> [Entries supplied]:
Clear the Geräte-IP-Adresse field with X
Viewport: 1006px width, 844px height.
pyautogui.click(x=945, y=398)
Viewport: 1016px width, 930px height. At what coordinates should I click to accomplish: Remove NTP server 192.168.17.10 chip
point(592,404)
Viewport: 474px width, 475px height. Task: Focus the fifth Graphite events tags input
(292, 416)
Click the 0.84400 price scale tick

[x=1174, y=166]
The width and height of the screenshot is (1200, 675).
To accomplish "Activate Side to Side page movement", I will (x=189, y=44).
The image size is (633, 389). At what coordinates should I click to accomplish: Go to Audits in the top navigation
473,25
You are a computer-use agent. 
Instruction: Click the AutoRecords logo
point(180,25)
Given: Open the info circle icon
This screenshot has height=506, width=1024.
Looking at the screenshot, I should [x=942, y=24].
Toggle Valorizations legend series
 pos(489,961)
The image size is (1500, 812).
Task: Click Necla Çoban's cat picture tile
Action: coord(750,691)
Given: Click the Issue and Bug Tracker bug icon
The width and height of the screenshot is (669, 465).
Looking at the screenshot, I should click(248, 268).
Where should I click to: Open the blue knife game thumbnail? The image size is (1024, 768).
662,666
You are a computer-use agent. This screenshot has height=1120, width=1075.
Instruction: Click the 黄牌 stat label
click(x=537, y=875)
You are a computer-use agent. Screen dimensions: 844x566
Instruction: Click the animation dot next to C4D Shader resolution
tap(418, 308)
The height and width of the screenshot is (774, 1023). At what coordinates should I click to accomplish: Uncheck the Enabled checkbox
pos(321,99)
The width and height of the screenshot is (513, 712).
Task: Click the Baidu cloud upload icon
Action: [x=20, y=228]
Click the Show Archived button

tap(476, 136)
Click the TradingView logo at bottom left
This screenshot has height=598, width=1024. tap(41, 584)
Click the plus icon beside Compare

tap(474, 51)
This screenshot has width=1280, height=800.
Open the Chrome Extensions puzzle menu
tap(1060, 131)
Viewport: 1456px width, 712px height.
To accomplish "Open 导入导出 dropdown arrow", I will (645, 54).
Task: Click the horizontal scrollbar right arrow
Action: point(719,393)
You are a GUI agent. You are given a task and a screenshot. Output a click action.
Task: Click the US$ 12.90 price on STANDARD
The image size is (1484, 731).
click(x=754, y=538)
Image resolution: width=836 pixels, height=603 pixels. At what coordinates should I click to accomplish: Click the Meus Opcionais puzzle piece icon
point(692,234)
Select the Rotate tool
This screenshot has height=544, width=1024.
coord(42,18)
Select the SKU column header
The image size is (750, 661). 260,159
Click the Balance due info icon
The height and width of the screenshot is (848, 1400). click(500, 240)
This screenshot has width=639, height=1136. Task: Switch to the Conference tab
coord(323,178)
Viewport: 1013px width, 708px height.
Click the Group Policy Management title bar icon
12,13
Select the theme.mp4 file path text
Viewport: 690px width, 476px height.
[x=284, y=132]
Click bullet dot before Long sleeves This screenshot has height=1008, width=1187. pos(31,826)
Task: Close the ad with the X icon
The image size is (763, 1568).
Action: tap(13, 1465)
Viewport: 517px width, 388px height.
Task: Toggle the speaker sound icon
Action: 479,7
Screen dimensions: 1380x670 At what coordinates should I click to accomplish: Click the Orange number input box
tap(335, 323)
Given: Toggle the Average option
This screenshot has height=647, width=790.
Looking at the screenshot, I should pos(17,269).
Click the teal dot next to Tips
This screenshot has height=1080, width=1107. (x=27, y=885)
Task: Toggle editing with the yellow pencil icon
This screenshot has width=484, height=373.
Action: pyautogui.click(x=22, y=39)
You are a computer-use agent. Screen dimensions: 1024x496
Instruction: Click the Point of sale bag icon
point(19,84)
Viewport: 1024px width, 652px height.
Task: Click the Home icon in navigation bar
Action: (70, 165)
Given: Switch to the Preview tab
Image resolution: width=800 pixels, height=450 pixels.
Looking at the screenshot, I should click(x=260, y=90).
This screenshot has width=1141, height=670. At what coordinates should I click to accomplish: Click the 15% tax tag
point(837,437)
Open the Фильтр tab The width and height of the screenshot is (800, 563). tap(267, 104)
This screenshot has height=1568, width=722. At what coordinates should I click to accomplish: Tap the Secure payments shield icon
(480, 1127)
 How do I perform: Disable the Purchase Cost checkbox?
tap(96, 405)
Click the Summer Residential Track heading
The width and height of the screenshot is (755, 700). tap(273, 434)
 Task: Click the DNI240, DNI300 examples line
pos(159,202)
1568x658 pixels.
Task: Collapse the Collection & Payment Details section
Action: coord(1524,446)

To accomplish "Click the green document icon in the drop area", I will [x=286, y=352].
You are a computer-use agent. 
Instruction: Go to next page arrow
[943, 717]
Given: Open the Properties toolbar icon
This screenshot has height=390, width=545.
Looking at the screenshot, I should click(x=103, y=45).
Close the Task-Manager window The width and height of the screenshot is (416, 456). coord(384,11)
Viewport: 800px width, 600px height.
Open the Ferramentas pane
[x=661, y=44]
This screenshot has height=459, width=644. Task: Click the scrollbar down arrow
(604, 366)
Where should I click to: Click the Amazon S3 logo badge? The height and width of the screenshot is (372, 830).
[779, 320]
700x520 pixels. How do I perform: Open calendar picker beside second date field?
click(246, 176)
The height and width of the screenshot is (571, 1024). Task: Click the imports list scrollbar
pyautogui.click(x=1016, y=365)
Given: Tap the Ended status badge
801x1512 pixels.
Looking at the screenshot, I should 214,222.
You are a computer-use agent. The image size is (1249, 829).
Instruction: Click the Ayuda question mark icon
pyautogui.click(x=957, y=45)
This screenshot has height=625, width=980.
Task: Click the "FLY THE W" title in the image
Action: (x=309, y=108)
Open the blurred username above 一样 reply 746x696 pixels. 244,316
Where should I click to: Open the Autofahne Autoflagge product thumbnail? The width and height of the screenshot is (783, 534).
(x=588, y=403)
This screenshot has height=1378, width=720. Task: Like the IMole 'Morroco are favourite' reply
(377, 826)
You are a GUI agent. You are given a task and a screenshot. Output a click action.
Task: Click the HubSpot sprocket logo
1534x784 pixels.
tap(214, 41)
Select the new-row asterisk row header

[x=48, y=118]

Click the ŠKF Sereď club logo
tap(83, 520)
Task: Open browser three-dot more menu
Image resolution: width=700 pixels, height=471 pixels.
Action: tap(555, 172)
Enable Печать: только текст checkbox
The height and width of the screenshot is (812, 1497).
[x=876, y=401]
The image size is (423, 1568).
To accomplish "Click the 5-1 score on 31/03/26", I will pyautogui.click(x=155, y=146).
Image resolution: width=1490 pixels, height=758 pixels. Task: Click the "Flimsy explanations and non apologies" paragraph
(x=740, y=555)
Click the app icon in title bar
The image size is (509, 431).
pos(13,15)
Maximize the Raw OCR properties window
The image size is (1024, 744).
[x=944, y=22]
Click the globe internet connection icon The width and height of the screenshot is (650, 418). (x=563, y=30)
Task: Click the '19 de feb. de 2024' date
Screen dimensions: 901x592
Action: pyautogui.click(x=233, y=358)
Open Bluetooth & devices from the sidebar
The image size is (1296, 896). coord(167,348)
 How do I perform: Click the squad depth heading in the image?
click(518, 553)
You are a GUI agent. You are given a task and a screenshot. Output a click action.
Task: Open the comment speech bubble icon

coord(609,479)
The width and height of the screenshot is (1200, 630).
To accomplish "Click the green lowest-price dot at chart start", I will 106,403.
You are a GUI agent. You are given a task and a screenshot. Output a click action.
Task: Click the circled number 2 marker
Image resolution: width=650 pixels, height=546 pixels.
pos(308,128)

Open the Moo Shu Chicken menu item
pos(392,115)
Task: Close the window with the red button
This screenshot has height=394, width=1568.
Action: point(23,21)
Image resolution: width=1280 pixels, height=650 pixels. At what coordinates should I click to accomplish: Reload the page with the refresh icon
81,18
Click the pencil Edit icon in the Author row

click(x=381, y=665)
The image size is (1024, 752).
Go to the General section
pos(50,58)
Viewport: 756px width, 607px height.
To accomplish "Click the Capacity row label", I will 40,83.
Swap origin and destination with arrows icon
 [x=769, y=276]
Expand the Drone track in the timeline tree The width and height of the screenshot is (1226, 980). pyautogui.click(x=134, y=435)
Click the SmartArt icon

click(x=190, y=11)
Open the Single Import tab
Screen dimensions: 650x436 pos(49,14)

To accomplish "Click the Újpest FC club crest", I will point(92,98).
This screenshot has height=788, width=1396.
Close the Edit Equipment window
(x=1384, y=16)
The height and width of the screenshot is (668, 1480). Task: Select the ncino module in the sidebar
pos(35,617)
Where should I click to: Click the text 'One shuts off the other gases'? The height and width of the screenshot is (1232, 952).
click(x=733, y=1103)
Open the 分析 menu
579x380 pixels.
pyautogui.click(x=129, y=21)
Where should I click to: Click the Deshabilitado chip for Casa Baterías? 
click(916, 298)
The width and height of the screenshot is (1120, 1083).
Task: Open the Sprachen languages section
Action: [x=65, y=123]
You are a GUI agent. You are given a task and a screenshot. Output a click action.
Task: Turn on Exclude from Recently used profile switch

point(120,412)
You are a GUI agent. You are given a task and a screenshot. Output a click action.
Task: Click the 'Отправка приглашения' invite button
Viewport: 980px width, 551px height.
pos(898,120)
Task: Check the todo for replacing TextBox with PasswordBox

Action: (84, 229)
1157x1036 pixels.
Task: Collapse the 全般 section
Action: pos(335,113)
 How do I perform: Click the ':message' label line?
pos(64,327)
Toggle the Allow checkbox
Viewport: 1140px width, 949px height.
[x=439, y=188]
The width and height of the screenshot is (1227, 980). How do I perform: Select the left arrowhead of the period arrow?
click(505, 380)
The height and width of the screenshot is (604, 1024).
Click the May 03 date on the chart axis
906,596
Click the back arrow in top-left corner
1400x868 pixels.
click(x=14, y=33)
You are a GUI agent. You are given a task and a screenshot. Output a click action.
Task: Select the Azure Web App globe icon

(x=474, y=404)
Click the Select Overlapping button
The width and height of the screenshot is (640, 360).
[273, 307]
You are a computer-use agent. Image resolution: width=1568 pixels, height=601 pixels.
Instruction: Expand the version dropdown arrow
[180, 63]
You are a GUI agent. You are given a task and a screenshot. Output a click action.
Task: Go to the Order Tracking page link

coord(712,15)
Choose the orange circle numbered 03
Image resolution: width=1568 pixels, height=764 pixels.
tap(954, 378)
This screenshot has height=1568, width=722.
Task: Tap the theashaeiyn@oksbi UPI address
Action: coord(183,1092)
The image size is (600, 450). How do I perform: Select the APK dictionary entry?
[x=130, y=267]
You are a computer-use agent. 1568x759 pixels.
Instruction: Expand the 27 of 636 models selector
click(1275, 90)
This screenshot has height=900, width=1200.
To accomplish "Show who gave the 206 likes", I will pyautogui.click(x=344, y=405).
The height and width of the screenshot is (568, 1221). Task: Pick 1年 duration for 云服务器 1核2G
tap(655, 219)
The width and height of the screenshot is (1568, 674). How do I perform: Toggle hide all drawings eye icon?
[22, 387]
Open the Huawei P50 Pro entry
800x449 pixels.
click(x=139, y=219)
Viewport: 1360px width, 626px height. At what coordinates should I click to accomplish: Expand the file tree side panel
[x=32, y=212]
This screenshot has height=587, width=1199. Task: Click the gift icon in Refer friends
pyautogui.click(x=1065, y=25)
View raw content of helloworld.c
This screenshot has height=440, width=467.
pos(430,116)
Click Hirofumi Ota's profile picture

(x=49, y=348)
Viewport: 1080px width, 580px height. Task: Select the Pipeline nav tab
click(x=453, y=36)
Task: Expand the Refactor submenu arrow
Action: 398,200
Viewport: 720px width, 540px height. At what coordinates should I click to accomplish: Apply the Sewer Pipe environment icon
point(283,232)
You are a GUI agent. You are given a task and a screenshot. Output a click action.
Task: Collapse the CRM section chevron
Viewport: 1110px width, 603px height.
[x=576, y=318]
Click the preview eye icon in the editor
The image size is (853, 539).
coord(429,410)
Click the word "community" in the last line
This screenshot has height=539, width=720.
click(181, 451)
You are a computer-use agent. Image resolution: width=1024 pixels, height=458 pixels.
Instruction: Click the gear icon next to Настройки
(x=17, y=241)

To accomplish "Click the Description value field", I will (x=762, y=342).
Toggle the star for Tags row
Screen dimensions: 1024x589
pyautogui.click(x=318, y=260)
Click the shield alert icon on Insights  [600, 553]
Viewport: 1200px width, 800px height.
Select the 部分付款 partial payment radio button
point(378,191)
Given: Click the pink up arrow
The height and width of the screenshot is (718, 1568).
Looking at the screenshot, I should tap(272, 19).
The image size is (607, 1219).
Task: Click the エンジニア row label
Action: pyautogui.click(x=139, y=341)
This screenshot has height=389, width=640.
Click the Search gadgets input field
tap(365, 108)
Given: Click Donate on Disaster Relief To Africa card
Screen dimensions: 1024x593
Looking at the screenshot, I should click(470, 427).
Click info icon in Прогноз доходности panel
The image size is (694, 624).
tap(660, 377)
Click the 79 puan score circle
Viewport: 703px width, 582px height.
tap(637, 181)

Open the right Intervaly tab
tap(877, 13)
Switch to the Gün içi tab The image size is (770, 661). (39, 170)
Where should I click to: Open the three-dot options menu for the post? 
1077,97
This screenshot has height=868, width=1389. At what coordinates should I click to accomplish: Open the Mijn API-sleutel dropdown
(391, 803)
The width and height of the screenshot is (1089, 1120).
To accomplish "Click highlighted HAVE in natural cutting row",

> [What you will do]: Retype exactly, and only, the lines above from the one where "Open the blurred" occurs up to and including the one where "Task: Click the HubSpot sprocket logo" occurs.

> [Response area]:
Open the blurred username above 一样 reply 746x696 pixels. 244,316
Where should I click to: Open the Autofahne Autoflagge product thumbnail? The width and height of the screenshot is (783, 534).
(x=588, y=403)
This screenshot has height=1378, width=720. Task: Like the IMole 'Morroco are favourite' reply
(377, 826)
You are a GUI agent. You are given a task and a screenshot. Output a click action.
Task: Click the HubSpot sprocket logo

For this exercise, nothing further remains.